Abstract

Jane Waldfogel, Terry-Ann Craigie, and Jeanne Brooks-Gunn review recent studies that use data from the Fragile Families and Child Wellbeing Study (FFCWS) to examine why children who grow up in single-mother and cohabiting families fare worse than children born into married-couple households. They also present findings from their own new research.

Analysts have investigated five key pathways through which family structure might influence child well-being: parental resources, parental mental health, parental relationship quality, parenting quality, and father involvement. It is also important to consider the role of the selection of different types of men and women into different family types, as well as family stability. But analysts remain uncertain how each of these elements shapes children's outcomes.

In addition to providing an overview of findings from other studies using FFCWS, Waldfogel, Craigie, and Brooks-Gunn report their own estimates of the effect of a consistently defined set of family structure and stability categories on cognitive, behavioral, and health outcomes of children in the FFCWS study at age five. The authors find that the links between fragile families and child outcomes are not uniform. Family instability, for example, seems to matter more than family structure for cognitive and health outcomes, whereas growing up with a single mother (whether that family structure is stable or unstable over time) seems to matter more than instability for behavior problems. Overall, their results are consistent with other research findings that children raised by stable single or cohabiting parents are at less risk than those raised by unstable single or cohabiting parents.
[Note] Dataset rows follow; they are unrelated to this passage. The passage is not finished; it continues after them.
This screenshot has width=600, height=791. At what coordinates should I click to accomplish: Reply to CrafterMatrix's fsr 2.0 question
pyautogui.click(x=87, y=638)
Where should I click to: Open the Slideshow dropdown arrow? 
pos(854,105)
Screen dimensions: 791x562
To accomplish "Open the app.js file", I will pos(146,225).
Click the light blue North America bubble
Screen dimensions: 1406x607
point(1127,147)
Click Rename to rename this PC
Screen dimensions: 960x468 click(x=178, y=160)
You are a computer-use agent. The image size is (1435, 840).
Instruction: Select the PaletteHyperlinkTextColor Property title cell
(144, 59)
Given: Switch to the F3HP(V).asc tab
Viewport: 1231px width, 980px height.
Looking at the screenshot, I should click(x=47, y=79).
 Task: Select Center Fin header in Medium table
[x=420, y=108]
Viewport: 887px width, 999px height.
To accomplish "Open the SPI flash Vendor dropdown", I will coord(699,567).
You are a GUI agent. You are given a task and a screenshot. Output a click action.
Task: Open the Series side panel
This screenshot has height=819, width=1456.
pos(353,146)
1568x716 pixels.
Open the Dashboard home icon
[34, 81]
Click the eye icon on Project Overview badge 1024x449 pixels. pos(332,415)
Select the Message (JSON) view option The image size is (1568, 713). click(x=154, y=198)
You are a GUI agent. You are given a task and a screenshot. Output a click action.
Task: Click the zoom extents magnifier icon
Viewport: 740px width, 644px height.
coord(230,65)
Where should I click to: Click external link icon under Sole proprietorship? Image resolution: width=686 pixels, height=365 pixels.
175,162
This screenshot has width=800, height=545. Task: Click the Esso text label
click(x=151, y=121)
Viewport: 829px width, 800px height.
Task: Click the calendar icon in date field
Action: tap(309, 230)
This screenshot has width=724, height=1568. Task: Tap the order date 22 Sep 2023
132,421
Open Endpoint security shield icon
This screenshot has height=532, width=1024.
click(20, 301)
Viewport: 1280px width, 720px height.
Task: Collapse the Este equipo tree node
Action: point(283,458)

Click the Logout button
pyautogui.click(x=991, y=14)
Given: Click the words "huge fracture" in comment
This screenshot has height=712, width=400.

The authors conclude by pointing to three types of policy reforms that could improve outcomes for children. The first is to reduce the share of children growing up in fragile families (for example, through reducing the rate of unwed births or promoting family stability among unwed parents). The second is to address the pathways that place such children at risk (for example, through boosting resources in single-parent homes or fostering father involvement in fragile families). The third is to address directly the risks these children face (for example, through high-quality early childhood education or home-visiting policies).